The cryptocurrency market witnessed a sluggish trend over the weekend. The leading digital assets Bitcoin (BTC) and Ethereum (ETH) show neutral candle formation on the daily chart indicating no dominance from buyers to sellers. The potential for rebound leans high toward ETH after the recently launched U.S-listed ETFs (Exchange-Traded Funds). The Ethereum price at 200D EMA seeks support to bottom its ongoing correction.
Ethereum Price Faces 13.5% Fall Amid ETF Outflow, But There’s a Catch
The second-largest cryptocurrency Ethereum witnessed a notable downswing this week following the ETF launch. From the week’s high of $3350, the asset plunged nearly 8% to trade at $3275, while the market cap holds at $393.8 Billion.
The 200D EMA currently stabilizes altcoin from a recent sell-off. However, a recent bearish crossover between the 20D and 100D EMA could accelerate the supply along with the notable outflow from Grayscale Ethereum Trust ETF ETHE.
The ADX slope uptick at 23% hints the bearish momentum persists in the ETH price forecast, suggesting the potential for extended correction.
If the supply pressure persists, the Ethereum price could plunge another 13.5% to $2800 and seek support from the lower trend of the bull flag. This continuation chart pattern has carried a price consolidation for the past four months, resonating strictly within two converging trendlines.
The flag pattern often spotted at major bull runs offers buyers to replenish bullish momentum for the next leap.
Moreover, IntoTheBlock recently reported a significant increase in large transaction volumes for Ethereum (ETH), despite a decline in its prices. According to the firm’s data, the total volume of large ETH transactions reached a monthly high following the release of Ethereum ETFs.
Despite decreasing $ETH prices, large transaction volume reached a monthly high following the ETFs release, indicating institutional demand. pic.twitter.com/AjhKuWyPnK
— IntoTheBlock (@intotheblock) July 27, 2024
This surge in transaction volume suggests growing institutional interest and demand for the cryptocurrency.
Thus, the Ethereum price is poised for a bullish turnaround which could uplift its asset to $3800-$3750 and challenge the flag pattern resistance.
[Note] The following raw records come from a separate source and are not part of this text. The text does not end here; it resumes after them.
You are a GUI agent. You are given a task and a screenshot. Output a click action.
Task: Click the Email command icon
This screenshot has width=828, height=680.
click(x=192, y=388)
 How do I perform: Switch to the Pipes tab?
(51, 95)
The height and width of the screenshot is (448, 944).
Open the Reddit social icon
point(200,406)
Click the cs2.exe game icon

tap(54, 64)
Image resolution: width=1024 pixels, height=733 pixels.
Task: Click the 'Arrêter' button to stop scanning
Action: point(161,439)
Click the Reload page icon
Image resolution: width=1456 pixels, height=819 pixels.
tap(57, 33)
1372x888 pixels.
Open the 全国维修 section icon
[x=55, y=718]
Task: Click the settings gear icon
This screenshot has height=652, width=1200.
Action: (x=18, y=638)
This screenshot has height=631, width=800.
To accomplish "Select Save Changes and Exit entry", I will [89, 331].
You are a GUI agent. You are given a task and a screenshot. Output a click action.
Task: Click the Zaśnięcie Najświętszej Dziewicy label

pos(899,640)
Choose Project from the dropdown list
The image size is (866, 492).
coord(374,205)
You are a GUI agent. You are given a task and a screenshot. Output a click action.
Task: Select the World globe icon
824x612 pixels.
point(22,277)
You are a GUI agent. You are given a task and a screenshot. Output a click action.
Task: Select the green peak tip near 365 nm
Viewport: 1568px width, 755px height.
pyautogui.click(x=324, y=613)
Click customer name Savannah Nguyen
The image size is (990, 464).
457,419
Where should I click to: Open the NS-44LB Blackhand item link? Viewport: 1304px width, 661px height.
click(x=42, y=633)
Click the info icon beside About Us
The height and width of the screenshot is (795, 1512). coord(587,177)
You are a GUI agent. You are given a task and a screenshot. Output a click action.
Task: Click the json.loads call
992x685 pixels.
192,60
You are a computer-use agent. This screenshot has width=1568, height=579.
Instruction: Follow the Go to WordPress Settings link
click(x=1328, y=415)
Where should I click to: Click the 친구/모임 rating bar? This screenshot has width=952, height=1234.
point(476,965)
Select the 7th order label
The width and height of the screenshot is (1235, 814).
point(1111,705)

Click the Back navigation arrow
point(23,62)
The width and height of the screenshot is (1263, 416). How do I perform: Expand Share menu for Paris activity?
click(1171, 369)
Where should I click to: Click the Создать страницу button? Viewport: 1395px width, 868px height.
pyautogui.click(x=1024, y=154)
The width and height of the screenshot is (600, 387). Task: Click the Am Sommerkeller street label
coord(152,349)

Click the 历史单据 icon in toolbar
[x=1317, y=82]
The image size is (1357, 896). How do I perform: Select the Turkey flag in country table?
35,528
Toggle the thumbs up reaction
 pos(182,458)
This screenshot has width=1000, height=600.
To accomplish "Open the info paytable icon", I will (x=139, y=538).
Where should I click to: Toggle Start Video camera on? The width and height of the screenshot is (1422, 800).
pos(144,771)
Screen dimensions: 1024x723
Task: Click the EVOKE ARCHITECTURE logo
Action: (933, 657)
A potential breakout from the overhead trendline will renew the prevailing uptrend and bolster buyers to chase the $5600 mark.
Key Takeaway
Despite a broader bullish trend in the last week of July, the Ethereum price witnessed a notable correction following the debut of the spot ETH ETF. However, a similar pullback was observed in Bitcoin’s post-ETF fall in January, indicating the pattern of temporary pullback to remove the weak hands from the market. As BTC rallied in February and hit fresh ATH, the market participants saw notable growth for Ethereum in August.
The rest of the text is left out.